Answer

**step1** Understanding the problem

The problem asks us to find a specific number. This number must satisfy a condition where two different expressions, both derived from this same number, result in equal values.

**step2** Defining the first expression

The first expression is described as "6 times the difference of a number and 1".
To calculate this, we first need to find the difference between 'the number' and 1. This means we subtract 1 from the number.
Then, we take this result and multiply it by 6.
So, the first expression can be represented as: (The number - 1) multiplied by 6.

**step3** Defining the second expression

The second expression is described as "3 times the sum of three times the same number and 5".
To calculate this, we first find "three times the number".
Next, we add 5 to that product.
Finally, we take this sum and multiply it by 3.
So, the second expression can be represented as: (3 times the number + 5) multiplied by 3.

**step4** Establishing the equality and simplifying the expressions

The problem states that the first expression "is" equal to the second expression.
This means: (The number - 1) multiplied by 6 is equal to (3 times the number + 5) multiplied by 3.
We observe that the left side of the equality is multiplied by 6, and the right side is multiplied by 3. Since 6 is twice 3, to maintain the equality, the quantity being multiplied by 6 must be half the quantity being multiplied by 3.
We can simplify this relationship by dividing both sides of the equality by 3.
Dividing "multiplied by 6" by 3 leaves "multiplied by 2".
Dividing "multiplied by 3" by 3 leaves "multiplied by 1".
So, the simplified equality becomes: 2 times (The number - 1) is equal to 1 times (3 times the number + 5).
This means: 2 times (The number - 1) is equal to 3 times the number + 5.

**step5** Expanding and rearranging the terms

Let's expand the left side of the simplified equality: "2 times (The number - 1)". This means we multiply 'the number' by 2, and we multiply 1 by 2, and then subtract the results.
So, the left side becomes: 2 times the number - 2.
Now, the equality is: 2 times the number - 2 is equal to 3 times the number + 5.
To make it easier to find 'the number', we want to gather all terms involving 'the number' on one side and all constant numbers on the other side.
Let's subtract 2 times 'the number' from both sides of the equality to keep them balanced:
On the left side: (2 times the number - 2) - (2 times the number) = -2.
On the right side: (3 times the number + 5) - (2 times the number) = (3 times the number - 2 times the number) + 5 = 1 times the number + 5.
So, the equality now simplifies to: -2 is equal to The number + 5.

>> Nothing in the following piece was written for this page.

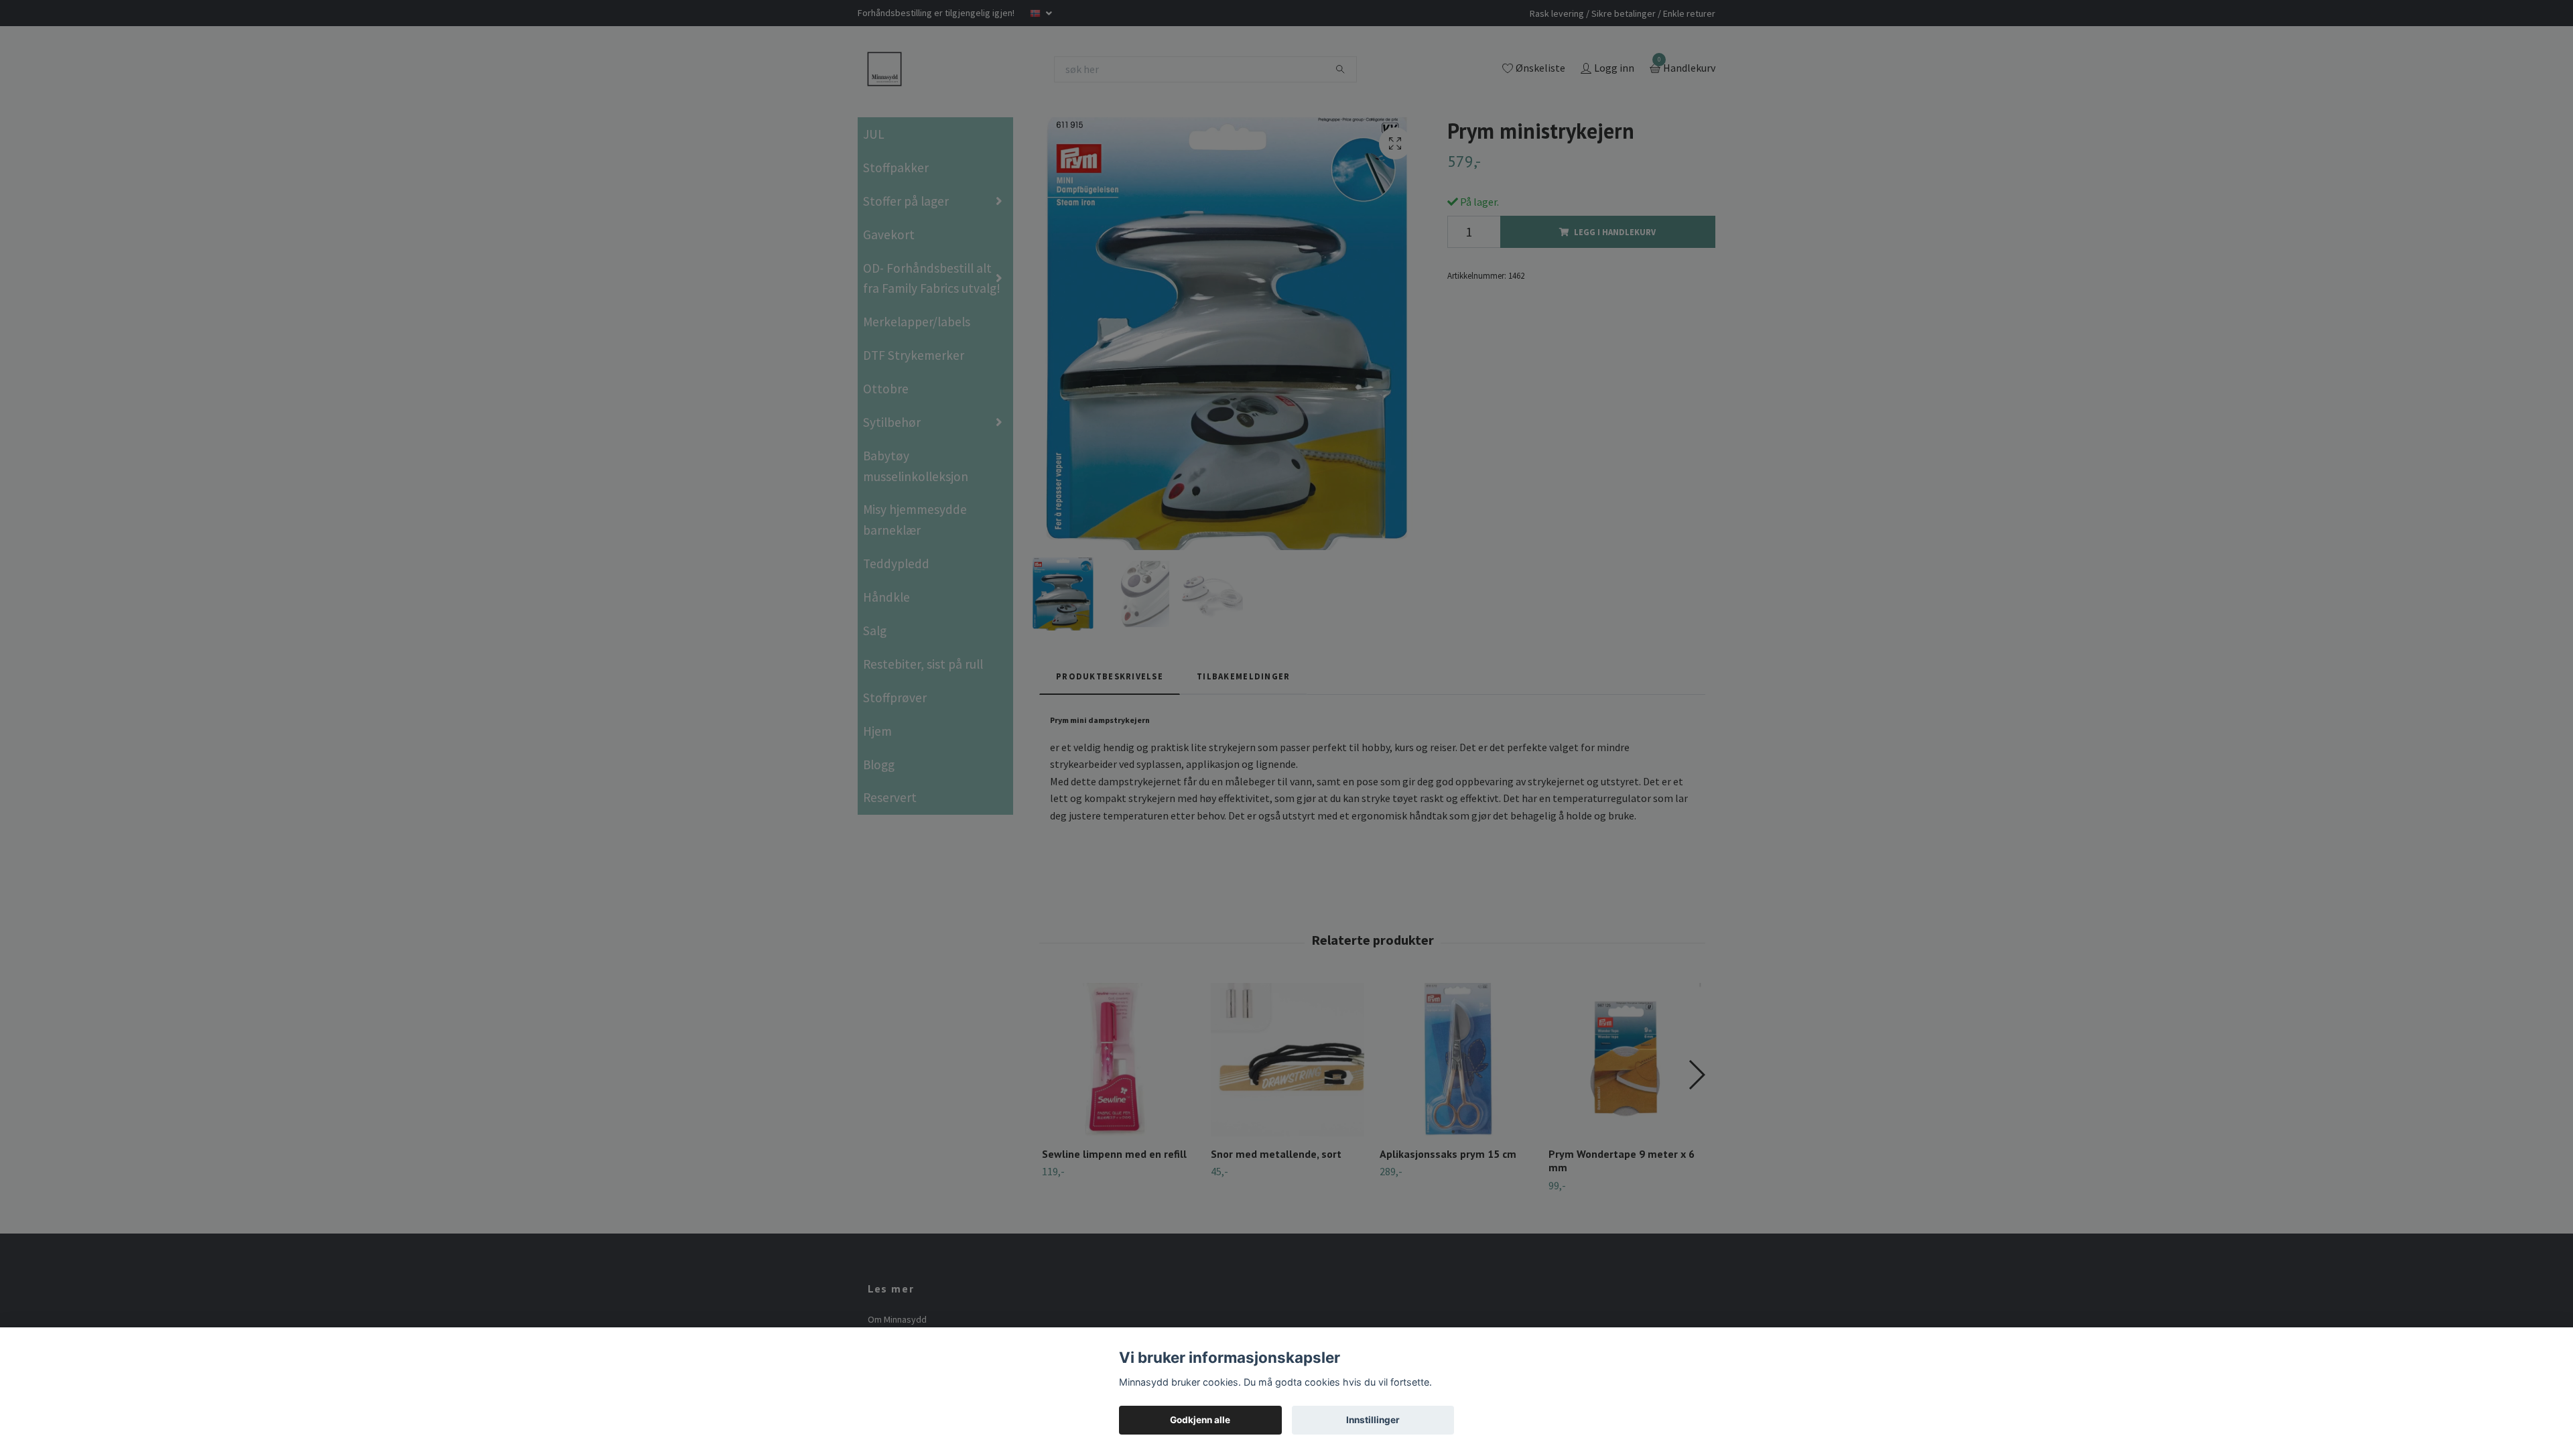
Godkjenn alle (1200, 1419)
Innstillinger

**step6** Solving for the number

We are left with the equality: -2 = The number + 5.
To find 'The number', we need to determine what value, when 5 is added to it, results in -2.
To isolate 'The number', we can subtract 5 from both sides of the equality to maintain balance:
-2 - 5 = The number + 5 - 5
Calculating the left side: -2 - 5 = -7.
Calculating the right side: The number + 5 - 5 = The number.
Therefore, we find that The number is -7.